StarLink’s first launch of the SpaceX year is now following delays in a major ridesare mission that had to change schedule.
Known as Starlink-16 or Starlink V1 L16, the mission will be the 16th launch of Business Satellite Communications v1.0 and the 17th launch of Starlink overall. It was originally scheduled to watch the first dedicated release of the Smallsat program, which was released on January 14, that the Transporter-1 mission dropped (NET) at the earliest on January 21 after a series of chaotic rapid fire events earlier this year.
Scheduled to launch NET 1:23 p.m. EST (18:23 UTC) On January 17, Starlink-16 became the second SpaceX launch of its second year. Progress towards this working date became visible when the Just Read The Instructions (JRTI) drone ship quickly pulled out the latest Falcon 9 “catch” and left Port Canaveral for the second time this year on January 13th. Moving about 633 km (~ 400 miles) northeast, the autonomous rocket landing platform is on schedule (and set to be in the right place) to support the Starlink launch around January 17th.
Reading through the comments made on January 12 by a 45th Space Wing Colonel, the Kennedy Space Center (KSC) and the Cape Canaveral Air Force Base (CCAFS) expect to support 53 launches in 2021, of which 42-44 to be assigned to SpaceX.
That number coincides with a recent note from CEO Elon Musk that SpaceX aims to complete up to 48 launches this year, 4-6 of which are likely to fly off Vandenberg Air Force Base, California.
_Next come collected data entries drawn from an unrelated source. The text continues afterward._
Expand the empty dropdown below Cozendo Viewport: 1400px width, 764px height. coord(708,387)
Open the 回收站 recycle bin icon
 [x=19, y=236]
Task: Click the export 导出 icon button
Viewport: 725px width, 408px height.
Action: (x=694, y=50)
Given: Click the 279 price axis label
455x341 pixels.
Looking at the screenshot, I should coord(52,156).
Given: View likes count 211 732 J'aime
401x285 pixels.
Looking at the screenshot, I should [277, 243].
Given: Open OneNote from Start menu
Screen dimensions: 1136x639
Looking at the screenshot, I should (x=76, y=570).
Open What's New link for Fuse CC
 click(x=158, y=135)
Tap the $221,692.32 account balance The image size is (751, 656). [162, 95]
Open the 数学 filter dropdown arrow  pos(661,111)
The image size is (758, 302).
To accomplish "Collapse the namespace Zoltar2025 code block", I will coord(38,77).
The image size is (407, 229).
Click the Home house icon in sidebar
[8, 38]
If SpaceX manages to launch 40+ Florida in 2021, it is safe to say that half – if not more – will be Starlink missions. In other words, SpaceX’s upcoming Starlink-16 launch is probably the first of about two dozen scheduled for the next 12 months, possibly orbiting about 1,500 satellites in a single year.
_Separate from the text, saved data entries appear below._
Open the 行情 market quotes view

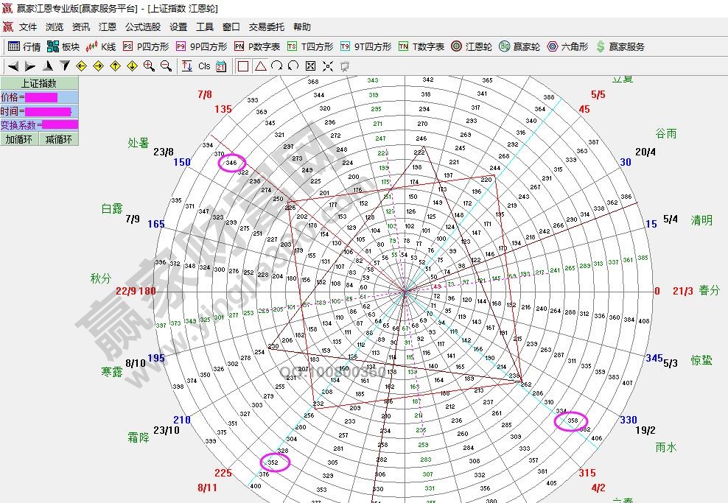click(x=24, y=46)
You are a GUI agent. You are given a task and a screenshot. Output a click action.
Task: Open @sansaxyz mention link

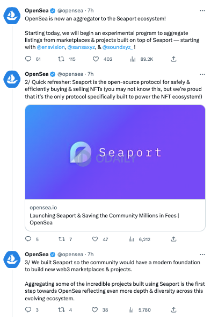[x=81, y=47]
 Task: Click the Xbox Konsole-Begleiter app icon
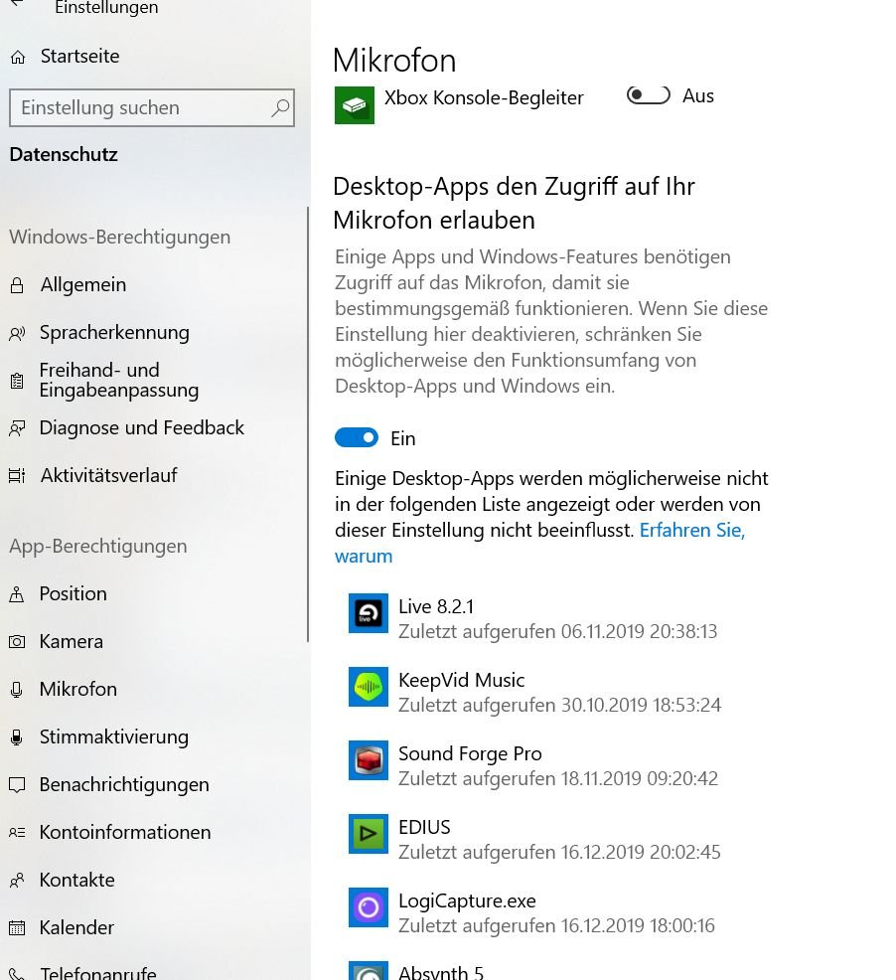point(355,104)
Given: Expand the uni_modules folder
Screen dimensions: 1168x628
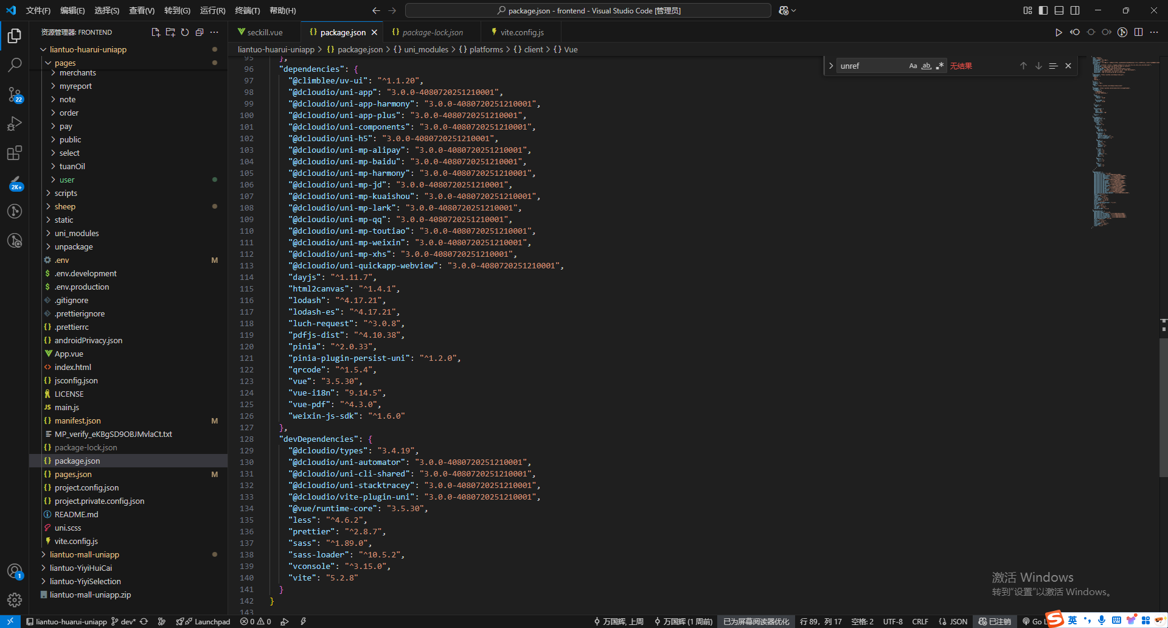Looking at the screenshot, I should pos(76,233).
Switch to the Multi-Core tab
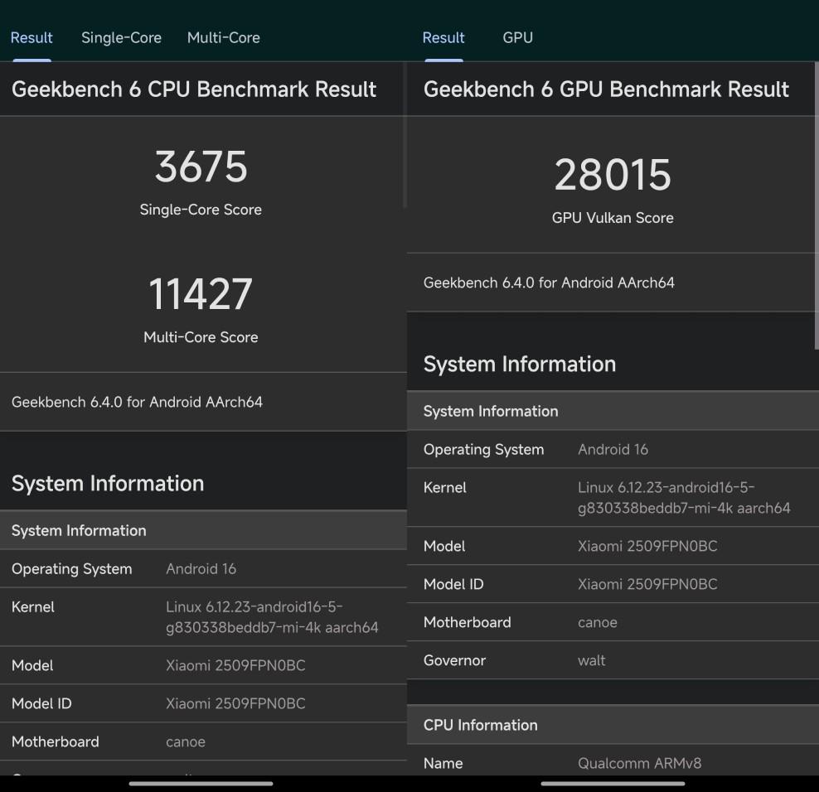The image size is (819, 792). [223, 38]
Maybe just three days after the scheduled release of the Starlink-16, which of SpaceX’s five ready-made Falcon 9 amplifiers has been commissioned to support the mission. The Falcon 9 B1049 is (numerically) the best candidate, having last started at the end of November – 54 days before January 17th. The Falcon 9 B1058 is the next “older” in the sense that it is the second recently released, giving SpaceX about 40 days to turn the booster for the Starlink-16.
Regardless of the amplifier chosen by SpaceX, it is all guaranteed to result in one of the fastest Falcon 9 switches ever – a less and less important milestone as the company works aggressively to reduce the average launcher time. Chances are also good that the Starlink-16 will have at least half a flight-proven fairing, as SpaceX continues to gain experience retrieving and reusing carbon carbon nosecones.
Assuming the Starlink-16 has the usual 60 spacecraft, the success will mean that SpaceX has officially launched more than 1,000 Starlink satellites since the special launches began a year and a half ago in May 2019. Overall, a successful launch will leave SpaceX with about 940 operating spacecraft in orbit – half or more of which are either increasingly or gradually increasing their orbits.